In Sardinien weigern sich 700 Beschäftigte des Gesundheitswesens, die Impfstoffe zu verabreichen, und 57 von ihnen wurden mit der Suspendierung von Beschäftigung und Gehalt bestraft.

Da die Arbeitsverträge keine Verpflichtung zur Impfung der Arbeitnehmer vorsehen, ist die Rechtsgrundlage für die Strafen sehr schwach.

Aber die rechtlichen Folgen sind noch das geringste Problem. Der italienische Ärzteverband, der sich für die Impfungen ausgesprochen hat, räumt ein, dass bei einer Bestrafung von unwilligen Arbeitnehmern die Gefahr besteht, dass ganze Abteilungen von Krankenhäusern entleert werden und „medizinische Wüsten“ entstehen.

In Cervarese Santa Croce in der Nähe von Padua wurde der einzige Allgemeinmediziner, der für 1 300 Patienten zuständig war, über Nacht entlassen, weil er sich der Impfpflicht nicht unterworfen hatte. Die gleiche Situation besteht in vielen „medizinischen Wüsten“.

Jeder Arbeitnehmer hat das Recht, die Strafe vor einem Verwaltungsgericht anzufechten. Der Verfassungsrechtsprofessor Daniele Granara verteidigt 10.000 sanktionierte Arbeitnehmer vor etwa 15 Provinzgerichten sowie etwa 2.000 Lehrer an Schulen und Universitäten.

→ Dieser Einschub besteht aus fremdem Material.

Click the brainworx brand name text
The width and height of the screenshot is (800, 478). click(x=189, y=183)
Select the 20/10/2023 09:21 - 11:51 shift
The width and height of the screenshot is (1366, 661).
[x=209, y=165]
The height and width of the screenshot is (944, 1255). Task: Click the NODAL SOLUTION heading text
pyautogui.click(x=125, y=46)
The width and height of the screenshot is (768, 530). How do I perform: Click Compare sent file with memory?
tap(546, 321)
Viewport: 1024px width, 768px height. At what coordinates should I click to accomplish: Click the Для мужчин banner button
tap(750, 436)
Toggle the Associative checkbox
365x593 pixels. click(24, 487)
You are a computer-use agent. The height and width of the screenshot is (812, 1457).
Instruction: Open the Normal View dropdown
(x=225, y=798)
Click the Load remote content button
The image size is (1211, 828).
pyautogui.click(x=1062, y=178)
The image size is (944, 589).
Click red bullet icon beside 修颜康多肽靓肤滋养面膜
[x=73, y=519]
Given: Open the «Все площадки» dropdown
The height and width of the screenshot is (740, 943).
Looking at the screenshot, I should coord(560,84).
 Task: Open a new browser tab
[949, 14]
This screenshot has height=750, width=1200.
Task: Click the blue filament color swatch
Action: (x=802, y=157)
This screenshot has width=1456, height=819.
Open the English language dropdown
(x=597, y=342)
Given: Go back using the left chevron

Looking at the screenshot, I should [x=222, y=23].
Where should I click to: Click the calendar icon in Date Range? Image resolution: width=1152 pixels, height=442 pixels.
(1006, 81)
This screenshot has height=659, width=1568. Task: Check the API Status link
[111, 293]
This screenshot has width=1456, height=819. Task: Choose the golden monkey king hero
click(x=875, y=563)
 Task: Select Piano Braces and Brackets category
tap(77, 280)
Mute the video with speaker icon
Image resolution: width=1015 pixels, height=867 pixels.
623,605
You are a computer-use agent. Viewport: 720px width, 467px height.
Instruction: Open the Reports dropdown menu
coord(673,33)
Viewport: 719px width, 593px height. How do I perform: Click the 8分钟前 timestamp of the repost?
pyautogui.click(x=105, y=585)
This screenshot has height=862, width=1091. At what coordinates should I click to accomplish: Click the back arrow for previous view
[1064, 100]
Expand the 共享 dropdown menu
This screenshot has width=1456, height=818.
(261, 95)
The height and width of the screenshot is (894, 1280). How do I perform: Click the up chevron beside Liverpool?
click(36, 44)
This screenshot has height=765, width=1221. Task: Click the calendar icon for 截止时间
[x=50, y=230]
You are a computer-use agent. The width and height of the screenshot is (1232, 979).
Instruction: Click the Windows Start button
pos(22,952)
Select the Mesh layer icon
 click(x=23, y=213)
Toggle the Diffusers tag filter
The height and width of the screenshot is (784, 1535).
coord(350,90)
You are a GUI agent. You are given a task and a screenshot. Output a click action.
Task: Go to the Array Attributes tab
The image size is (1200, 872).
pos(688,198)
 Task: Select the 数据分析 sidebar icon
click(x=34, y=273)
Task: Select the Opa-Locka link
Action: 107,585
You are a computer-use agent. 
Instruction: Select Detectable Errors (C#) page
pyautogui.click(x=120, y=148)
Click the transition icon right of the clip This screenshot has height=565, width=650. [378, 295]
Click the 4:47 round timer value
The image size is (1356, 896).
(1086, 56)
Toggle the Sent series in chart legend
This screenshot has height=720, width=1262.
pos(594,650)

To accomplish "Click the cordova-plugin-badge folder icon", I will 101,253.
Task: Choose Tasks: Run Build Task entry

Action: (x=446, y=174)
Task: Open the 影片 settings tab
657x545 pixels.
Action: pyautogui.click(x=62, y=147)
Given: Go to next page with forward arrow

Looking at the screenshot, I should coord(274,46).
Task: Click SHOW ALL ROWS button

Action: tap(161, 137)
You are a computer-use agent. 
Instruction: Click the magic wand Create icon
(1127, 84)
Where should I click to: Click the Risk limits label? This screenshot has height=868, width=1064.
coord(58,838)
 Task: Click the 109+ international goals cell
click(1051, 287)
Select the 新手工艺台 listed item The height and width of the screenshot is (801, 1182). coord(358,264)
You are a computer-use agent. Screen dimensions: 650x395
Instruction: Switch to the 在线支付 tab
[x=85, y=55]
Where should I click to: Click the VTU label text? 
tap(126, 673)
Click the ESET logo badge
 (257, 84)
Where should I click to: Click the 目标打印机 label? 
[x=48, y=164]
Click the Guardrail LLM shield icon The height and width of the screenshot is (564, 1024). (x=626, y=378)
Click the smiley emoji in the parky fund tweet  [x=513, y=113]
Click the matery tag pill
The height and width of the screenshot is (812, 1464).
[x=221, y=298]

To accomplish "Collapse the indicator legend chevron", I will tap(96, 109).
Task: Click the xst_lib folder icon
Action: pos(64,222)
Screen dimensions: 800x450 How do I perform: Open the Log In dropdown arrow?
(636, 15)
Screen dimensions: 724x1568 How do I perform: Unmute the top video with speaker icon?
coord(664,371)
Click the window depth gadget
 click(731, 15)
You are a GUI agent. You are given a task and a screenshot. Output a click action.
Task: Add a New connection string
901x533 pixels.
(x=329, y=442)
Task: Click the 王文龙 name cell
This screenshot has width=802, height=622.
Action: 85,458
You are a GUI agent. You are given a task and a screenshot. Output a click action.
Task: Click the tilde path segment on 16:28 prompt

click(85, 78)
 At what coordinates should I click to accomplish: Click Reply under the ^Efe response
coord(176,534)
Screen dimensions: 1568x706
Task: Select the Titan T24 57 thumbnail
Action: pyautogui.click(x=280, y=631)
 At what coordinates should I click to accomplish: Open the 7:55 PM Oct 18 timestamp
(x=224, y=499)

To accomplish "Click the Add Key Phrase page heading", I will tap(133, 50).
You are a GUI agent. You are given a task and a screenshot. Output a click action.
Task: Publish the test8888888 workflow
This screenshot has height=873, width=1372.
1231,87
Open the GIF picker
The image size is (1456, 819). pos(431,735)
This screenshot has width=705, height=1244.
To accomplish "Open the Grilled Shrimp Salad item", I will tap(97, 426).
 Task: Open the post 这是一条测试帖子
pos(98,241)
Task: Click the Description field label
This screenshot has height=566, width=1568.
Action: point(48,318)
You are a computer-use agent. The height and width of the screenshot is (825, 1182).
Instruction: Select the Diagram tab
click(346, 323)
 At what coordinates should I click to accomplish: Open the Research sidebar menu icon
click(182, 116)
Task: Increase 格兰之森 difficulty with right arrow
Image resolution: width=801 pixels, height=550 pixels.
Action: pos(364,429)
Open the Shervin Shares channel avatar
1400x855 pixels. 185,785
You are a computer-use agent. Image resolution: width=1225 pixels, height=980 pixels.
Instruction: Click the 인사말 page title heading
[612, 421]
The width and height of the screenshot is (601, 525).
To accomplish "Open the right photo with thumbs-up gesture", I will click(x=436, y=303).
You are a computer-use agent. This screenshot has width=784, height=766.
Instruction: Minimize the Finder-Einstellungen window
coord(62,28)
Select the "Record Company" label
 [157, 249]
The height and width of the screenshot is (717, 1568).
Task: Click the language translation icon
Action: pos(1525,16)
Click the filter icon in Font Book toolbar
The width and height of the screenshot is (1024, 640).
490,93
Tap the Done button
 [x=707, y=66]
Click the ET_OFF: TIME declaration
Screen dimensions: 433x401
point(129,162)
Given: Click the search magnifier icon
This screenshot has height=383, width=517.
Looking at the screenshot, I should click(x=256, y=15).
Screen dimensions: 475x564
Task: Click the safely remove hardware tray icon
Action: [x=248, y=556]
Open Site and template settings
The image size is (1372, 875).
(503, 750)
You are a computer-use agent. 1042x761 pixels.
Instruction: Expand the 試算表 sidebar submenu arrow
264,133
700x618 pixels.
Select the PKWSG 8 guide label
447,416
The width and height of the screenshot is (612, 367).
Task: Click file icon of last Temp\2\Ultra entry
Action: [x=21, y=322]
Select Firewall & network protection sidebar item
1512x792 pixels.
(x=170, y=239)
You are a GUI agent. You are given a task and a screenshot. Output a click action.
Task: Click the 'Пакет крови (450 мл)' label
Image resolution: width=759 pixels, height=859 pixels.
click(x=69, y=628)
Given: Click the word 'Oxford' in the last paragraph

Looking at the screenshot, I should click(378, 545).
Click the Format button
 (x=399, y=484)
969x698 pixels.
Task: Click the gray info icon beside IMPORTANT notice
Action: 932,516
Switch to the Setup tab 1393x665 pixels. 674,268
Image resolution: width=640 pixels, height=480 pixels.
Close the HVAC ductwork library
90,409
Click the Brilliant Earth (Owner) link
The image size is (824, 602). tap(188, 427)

Ein weiterer Spezialist für Sammelklagen, Rechtsanwalt Mauro Sandri, vertritt ebenfalls viele von der Impfpflicht betroffene Arbeitnehmer und hat gegen den Impfpass und die Europäische Arzneimittelagentur geklagt.

Eine der von der Regierung erwogenen Alternativen besteht darin, dass die Armee, wie in anderen Ländern, Feldlazarette einrichtet, um die Kranken in „medizinischen Wüsten“ zu impfen und zu versorgen, wie auf dem Foto oben in Cosenza zu sehen ist.